Fast - Harry Styles Fan fiction rozdzaił III

ROZDZIAŁ III
Zobaczyłam Zacka, który siedział na krześle i wyraźnie o czymś rozmyślał. Czemu on przyszedł wtedy, gdy miałam dobry humor? Nie chciałam z nim rozmawiać, a już szczególnie wysłuchiwać tego, jak było nam dobrze, a ja to zepsułam. 
- Ooo.. już jesteś. - powiedział gdy zauważył mnie jak stałam w wejściu. Uśmiechnął się lekko do mnie, a ja odwróciłam wzrok.
- Czego chcesz? - zapytałam niezbyt miło. Czułam wielki ból gdy patrzyłam na niego. Nie tak dawno jeszcze uświadomiłam sobie, że ten związek nie miał szans na przetrwanie. 
- Oj Anabef ….. ty się nigdy nie zmienisz.. pyskata i nie miła jak zawsze. - a co go to obchodzi jaka jestem?

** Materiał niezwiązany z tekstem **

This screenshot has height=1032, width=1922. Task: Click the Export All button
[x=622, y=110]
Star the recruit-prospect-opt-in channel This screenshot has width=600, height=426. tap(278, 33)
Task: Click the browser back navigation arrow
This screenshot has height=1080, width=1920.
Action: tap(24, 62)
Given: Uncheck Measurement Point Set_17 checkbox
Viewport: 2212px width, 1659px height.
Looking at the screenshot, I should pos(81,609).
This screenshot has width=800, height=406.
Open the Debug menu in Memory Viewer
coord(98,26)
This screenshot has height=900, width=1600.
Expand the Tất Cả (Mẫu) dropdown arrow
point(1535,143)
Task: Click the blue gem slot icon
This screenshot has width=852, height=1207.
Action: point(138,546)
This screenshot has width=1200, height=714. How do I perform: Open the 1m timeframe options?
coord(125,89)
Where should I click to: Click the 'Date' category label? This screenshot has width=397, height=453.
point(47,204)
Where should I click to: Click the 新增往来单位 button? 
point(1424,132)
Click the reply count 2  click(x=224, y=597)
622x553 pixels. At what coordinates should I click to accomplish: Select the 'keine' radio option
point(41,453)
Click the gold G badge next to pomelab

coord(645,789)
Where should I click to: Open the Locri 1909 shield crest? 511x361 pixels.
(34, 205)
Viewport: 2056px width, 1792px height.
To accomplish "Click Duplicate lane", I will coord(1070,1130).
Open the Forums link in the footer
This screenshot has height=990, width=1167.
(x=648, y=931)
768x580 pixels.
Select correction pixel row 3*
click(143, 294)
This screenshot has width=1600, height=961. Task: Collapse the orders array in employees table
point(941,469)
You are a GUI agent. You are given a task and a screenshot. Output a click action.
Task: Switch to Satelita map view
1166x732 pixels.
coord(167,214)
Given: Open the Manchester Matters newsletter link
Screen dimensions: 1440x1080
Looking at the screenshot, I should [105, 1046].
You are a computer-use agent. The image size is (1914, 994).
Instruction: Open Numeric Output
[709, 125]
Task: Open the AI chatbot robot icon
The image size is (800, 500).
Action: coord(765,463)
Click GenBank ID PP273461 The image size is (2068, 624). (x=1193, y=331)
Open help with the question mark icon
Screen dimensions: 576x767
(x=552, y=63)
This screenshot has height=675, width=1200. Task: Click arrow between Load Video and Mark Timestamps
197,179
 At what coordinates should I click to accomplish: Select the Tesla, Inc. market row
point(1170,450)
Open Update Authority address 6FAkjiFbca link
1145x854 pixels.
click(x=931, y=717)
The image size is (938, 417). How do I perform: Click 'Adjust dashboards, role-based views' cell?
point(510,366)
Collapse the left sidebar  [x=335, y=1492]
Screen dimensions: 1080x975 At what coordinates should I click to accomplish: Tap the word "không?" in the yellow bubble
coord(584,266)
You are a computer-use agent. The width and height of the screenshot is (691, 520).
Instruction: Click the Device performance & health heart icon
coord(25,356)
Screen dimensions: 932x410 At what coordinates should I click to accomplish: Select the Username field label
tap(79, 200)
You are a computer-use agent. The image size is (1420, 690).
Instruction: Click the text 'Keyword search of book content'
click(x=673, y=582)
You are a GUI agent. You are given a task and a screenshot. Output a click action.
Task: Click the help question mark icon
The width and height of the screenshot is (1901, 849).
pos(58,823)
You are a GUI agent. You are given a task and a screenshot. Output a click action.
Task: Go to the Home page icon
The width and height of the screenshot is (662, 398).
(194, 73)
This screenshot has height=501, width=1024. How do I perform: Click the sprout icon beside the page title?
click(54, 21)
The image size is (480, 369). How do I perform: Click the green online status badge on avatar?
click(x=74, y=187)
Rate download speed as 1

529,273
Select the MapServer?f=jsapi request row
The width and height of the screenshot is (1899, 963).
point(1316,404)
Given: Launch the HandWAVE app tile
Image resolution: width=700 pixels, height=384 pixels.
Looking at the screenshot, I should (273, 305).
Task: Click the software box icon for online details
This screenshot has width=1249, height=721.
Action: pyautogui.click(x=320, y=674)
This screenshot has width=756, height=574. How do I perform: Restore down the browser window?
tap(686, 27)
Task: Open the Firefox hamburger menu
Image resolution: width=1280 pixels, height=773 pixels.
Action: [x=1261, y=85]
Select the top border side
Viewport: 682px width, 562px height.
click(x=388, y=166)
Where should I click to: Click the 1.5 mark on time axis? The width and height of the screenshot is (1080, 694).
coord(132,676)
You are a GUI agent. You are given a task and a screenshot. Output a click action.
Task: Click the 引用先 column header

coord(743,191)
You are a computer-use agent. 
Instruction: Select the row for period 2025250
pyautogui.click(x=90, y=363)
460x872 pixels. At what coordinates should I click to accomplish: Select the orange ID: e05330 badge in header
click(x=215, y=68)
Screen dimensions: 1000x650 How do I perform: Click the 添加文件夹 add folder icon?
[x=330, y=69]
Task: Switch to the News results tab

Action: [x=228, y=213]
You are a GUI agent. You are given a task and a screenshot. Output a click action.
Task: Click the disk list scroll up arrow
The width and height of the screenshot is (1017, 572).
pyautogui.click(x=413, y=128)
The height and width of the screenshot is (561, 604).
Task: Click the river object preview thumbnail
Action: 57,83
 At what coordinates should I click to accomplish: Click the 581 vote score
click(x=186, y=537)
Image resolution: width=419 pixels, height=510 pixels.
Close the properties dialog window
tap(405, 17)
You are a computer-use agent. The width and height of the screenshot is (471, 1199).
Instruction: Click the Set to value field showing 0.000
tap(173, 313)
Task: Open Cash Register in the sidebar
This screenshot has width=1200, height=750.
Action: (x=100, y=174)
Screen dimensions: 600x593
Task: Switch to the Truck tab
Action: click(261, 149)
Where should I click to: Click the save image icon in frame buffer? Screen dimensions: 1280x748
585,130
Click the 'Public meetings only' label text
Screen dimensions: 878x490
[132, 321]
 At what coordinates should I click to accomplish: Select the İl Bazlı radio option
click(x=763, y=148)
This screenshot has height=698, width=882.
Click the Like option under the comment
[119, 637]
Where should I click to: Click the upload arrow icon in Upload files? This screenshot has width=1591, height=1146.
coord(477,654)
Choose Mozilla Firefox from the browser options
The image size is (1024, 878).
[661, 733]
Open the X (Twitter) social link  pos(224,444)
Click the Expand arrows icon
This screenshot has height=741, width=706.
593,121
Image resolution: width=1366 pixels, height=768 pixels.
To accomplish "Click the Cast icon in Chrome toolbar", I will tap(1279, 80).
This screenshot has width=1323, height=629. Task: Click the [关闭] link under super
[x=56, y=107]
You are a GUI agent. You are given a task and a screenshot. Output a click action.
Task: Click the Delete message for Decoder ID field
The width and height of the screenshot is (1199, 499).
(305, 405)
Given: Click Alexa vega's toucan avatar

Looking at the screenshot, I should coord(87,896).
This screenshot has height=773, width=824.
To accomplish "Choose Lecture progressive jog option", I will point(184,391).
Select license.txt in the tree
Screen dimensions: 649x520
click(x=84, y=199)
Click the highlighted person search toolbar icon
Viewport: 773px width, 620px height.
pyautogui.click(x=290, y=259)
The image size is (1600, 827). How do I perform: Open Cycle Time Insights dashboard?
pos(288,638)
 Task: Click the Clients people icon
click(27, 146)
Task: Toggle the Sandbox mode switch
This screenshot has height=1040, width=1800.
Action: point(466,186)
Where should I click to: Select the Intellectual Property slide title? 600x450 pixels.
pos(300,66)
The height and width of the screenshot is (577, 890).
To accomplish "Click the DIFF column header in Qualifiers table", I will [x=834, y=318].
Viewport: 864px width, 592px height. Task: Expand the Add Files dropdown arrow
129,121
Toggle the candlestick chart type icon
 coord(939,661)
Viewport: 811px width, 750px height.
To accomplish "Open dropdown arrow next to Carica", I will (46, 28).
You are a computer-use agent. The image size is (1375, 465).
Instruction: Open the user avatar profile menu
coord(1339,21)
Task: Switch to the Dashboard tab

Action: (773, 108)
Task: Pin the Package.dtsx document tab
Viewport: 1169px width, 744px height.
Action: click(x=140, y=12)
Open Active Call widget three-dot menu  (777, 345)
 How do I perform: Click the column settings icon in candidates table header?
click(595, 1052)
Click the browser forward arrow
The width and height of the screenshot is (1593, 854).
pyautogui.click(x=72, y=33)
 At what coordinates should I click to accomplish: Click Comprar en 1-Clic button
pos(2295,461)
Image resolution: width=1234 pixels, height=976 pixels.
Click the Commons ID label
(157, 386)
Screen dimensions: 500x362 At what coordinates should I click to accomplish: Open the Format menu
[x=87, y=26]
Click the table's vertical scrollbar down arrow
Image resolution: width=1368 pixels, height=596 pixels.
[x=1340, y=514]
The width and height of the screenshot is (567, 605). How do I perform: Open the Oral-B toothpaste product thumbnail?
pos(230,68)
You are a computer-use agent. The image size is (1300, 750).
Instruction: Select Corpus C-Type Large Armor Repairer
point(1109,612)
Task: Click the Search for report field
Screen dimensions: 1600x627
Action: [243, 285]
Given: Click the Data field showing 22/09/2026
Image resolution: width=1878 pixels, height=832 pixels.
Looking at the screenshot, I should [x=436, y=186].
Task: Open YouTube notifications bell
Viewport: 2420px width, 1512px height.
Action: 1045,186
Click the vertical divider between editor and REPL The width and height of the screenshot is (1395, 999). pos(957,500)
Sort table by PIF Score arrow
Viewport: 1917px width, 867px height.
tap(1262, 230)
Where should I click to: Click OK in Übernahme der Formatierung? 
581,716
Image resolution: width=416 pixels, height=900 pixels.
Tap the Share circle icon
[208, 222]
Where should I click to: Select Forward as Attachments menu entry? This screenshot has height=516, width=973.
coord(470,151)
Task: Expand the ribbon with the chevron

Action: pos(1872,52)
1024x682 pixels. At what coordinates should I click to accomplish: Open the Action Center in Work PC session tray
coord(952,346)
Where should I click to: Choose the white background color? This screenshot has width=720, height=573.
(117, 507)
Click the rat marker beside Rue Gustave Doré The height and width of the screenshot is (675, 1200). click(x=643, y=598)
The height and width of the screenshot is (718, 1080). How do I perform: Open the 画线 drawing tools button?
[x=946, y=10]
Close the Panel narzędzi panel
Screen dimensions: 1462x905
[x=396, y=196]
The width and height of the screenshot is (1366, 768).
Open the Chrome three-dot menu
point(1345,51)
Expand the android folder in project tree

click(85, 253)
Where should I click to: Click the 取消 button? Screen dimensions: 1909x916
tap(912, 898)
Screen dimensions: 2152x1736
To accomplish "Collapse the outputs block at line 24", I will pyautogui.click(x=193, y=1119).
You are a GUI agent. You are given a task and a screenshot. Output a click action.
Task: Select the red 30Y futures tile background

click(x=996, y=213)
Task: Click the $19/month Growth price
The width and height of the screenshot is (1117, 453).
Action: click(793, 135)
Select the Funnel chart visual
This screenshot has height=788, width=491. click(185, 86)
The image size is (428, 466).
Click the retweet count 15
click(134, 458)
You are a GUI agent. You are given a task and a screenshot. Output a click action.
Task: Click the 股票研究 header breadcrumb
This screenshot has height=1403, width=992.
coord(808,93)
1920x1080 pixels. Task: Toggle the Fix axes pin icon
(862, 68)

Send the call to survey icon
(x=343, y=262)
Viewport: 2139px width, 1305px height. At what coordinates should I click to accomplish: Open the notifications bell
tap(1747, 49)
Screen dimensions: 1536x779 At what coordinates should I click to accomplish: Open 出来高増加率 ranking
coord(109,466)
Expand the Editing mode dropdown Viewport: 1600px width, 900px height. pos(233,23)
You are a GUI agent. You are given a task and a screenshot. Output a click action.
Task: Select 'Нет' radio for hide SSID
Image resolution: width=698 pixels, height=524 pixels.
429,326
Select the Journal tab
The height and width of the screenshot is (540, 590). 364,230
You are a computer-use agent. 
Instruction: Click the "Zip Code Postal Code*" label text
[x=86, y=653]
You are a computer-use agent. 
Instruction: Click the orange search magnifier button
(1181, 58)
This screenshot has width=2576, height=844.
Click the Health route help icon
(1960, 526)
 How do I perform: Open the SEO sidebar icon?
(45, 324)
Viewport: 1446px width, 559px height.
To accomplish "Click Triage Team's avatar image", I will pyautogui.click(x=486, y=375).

- Czego chcesz? Zamówić alkohol czy może znów powspominać te pojebane czasy jak byliśmy ze sobą?! - niemalże krzyknęłam. Zignorowałam to, co powiedział. Nie miałam zamiaru komentować jego wypowiedzi i mojego zachowania. Byłam już wkurzona i to na maksa. On wstał i powolnym krokiem ruszył w moją stronę.
- Ja tylko chciałem cię zaprosić na kolację. Masz jutro czas? - zapytał a ja musiałam powstrzymywać się od zaśmiania. Czy on jest nienormalny? Myśli, że uda nam się to wszystko odbudować? Jeśli tak, to jest w wielkim błędzie.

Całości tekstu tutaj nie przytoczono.